しかし、ネットショッピングで過去問集を買ってしまうと、手元に届いてからこんなはずじゃなかったと後悔しかねない。
ここでは受験生たちに少しでも良い過去問集選びをしてもらうために、後悔しない過去問集の選び方を5つにまとめて紹介したいと思う。
また、私が個人的におすすめする3つの過去問集を紹介した上で、5つの選び方に基づいてこれらの過去問集を評価してみたいと思う。
後悔しない過去問集選びの参考にしていただければ幸いだ。
目次
過去問集の選び方【5つの基準】
過去問集は解説で選ぶな
受験期に過去問集を使用したことのある人なら誰でも分かることだと思うが、過去問集の解説は分かりにくい。
これは、どの出版社の過去問集についてもある程度共通な特徴で、やむを得ないことでもある。
というのも、過去問集に取り組むということはそれなりに受験勉強が完成していることを前提としている。
問題の解き方を詳しく理解し、覚えるのは別の受験対策問題集の役割なのだ。
過去問集の解説には、お決まりの解き方のどれを使っているかが簡潔に書かれているに過ぎないのだ。
過去問集の表紙には「詳しい解説」をアピールしているものも少なくないが、あまり真に受けてはならない。
過去問集の解説には期待してはならない。
それでは、過去問集は何で選べばよいか?
過去問集の選び方
過去問集は、次の5つの基準で選ぶとよい。
- 掲載年数
- リスニングCDの有無
- 国語の問題文省略の有無
- 前期試験などの問題の有無
- 問題の配列方法
前に挙げたものほど重要で、後に行くほど重要度は下がる。
以下で、これら5つの基準の詳細について解説したいと思う。
1.掲載年数
過去問選びで最も重要なのは、過去問が何年分掲載されているかだ。
当然、掲載年数は多ければ多いほどよい。
過去問集の中には2,3年分しか掲載されていないものもあるが、少なくとも5年分以上は掲載されている過去問集を選んだほうが良い。
掲載年数はどの過去問集にもたいてい表紙にデカデカと書かれている。
逆に、表紙に掲載年数が書かれていないような場合は、掲載年数が少ない可能性がある。
避けたほうが無難だ。
2.リスニングCD(データ)の有無
リスニングのCDやデータが付いているかどうかも、過去問選びで重要な判断基準となる。
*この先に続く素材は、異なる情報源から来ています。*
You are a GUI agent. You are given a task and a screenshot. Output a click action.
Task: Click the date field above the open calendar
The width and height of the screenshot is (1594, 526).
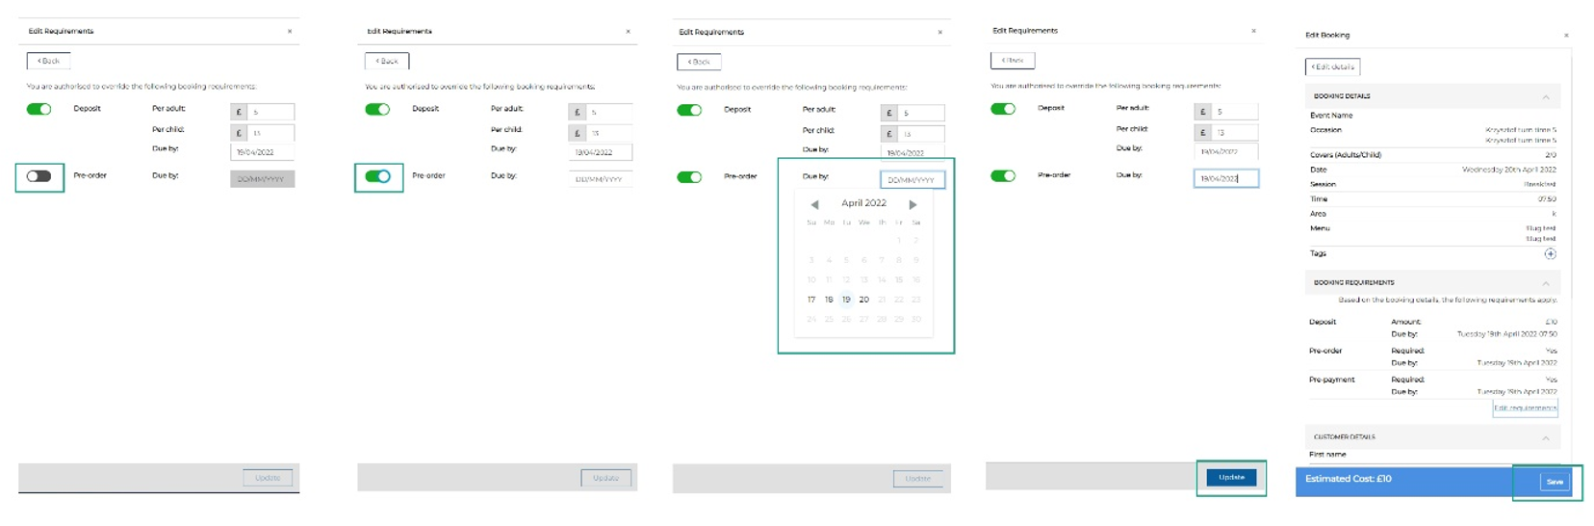[912, 180]
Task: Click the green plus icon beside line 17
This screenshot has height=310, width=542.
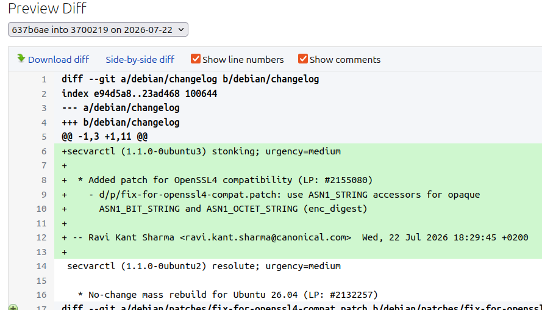Action: coord(13,307)
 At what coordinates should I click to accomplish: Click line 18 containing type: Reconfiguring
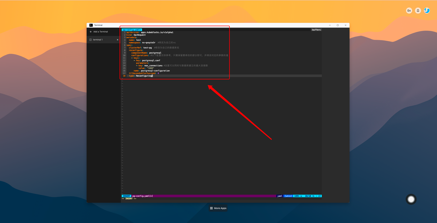[140, 76]

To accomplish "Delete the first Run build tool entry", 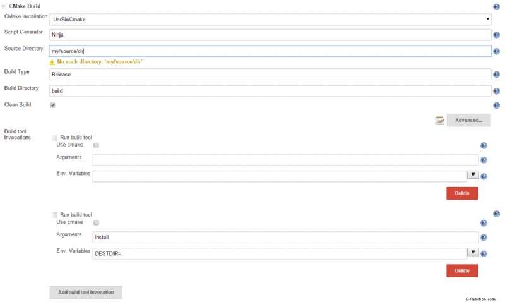I will (461, 193).
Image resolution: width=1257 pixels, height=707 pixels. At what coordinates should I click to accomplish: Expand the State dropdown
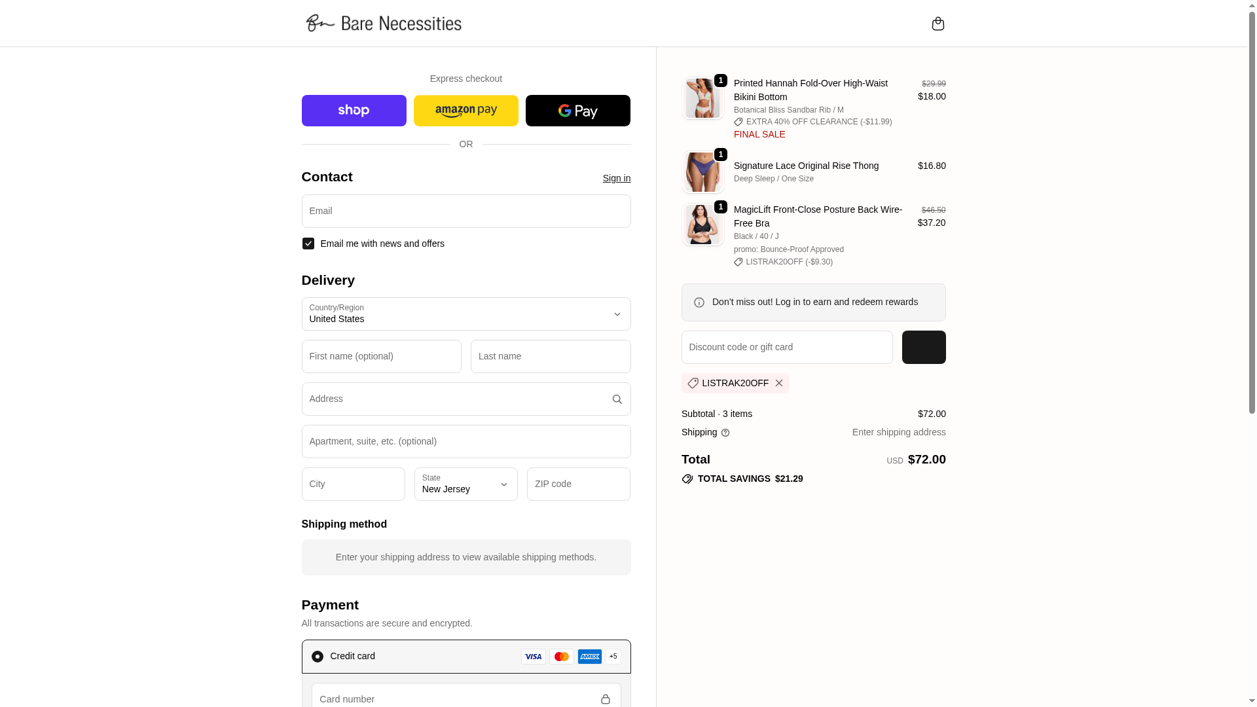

当然、付いていたほうが良いに決まっているのだが・・・
こう言うと、「今どきリスニングCDは付いてて当たり前じゃないか?」と反論されそうだ。
しかし、実際は意外とリスニングCDが付いていない過去問集も多いのである。
こちらも重要な内容なので、たいていは過去問集の表紙にデカデカとCDが添付されているかどうかが書かれていることが多い。
逆に、CDの有無が書かれていなければほぼ間違いなくCDは付いていないだろう。
避けたほうが無難だ。
3.国語の問題文省略の有無
国語の随筆文や小説の問題文では、著作権上の理由により問題文が省略されている場合がある。
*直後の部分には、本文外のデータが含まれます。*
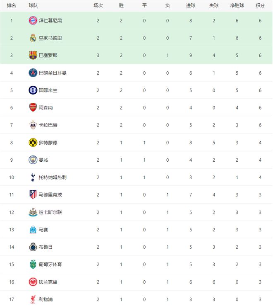Open team link 皇家马德里
This screenshot has height=306, width=273.
[x=50, y=38]
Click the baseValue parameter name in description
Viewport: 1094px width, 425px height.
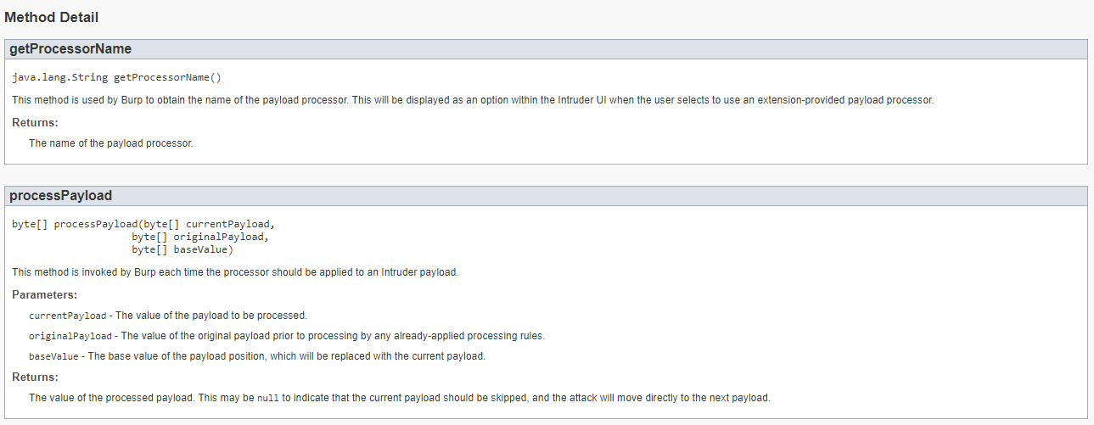tap(53, 356)
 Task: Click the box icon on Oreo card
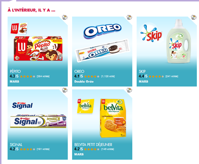click(x=129, y=17)
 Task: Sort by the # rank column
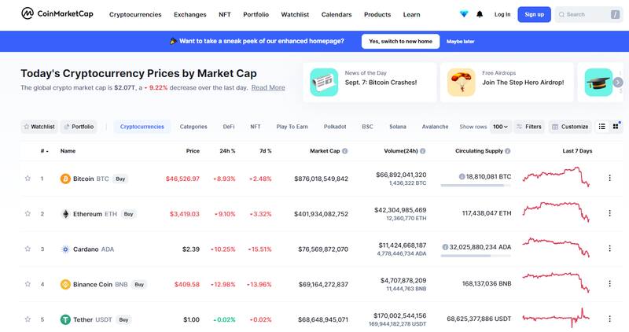pyautogui.click(x=44, y=150)
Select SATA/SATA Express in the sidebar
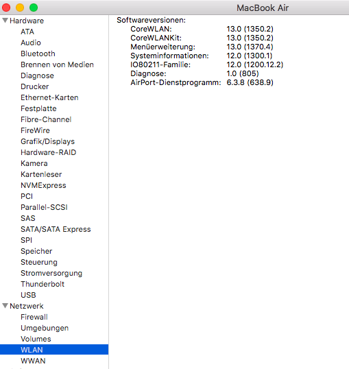 point(56,229)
問題文は書かれていないのに、設問と解答・解説のみを見せられることになるので、まともに現代文の対策ができないことになる。
当然、国語の問題文の省略はない方が良い。
問題文省略の有無は、過去問集の表紙や、Amazonの「商品の説明」欄にたいてい記載されている。
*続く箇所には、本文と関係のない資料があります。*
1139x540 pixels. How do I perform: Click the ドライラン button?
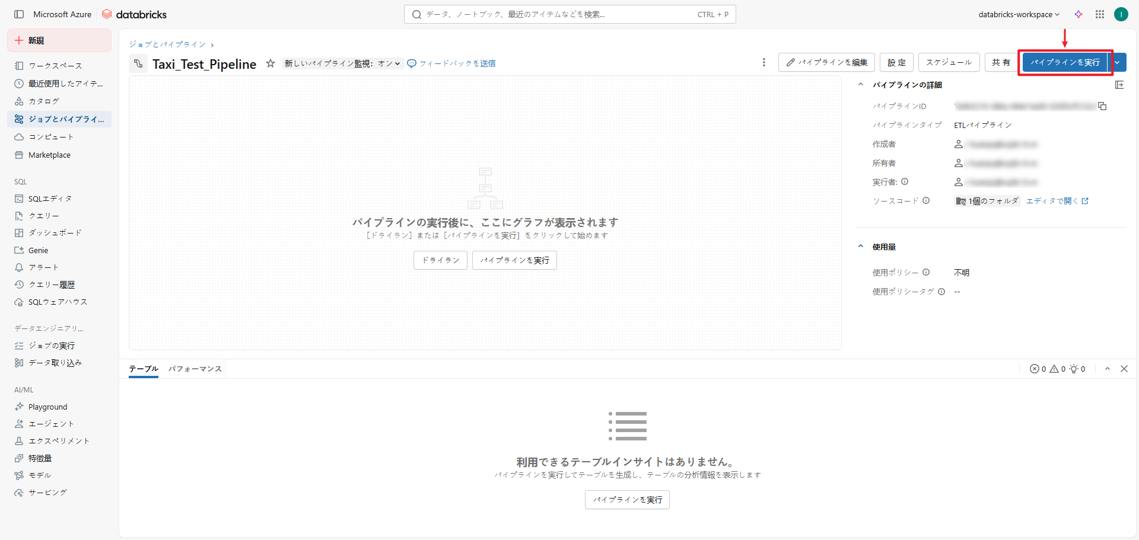(440, 260)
しかし、過去問集によっては省略の有無がどこにも全く明記されていないものもあるので、これらは避けた方が無難だろう。
4.前期試験などの問題の有無
都道府県によっては、通常の日程に行われる一般選抜に加え、前期試験などが設けられていることがある。
そして、前期試験などの特殊な日程の試験問題は、特に断らない限り過去問集に掲載されていない。
そのため、前期試験などを受験予定の場合は注意して購入する必要がある。
また逆に、一般選抜のみで受験を考えているにもかかわらず、前期試験のみを集めた過去問集を間違って買ってしまうこともあるので、注意が必要だ。
前期試験などの問題が含まれているかどうかは、過去問集の表紙などに大きく明記されている。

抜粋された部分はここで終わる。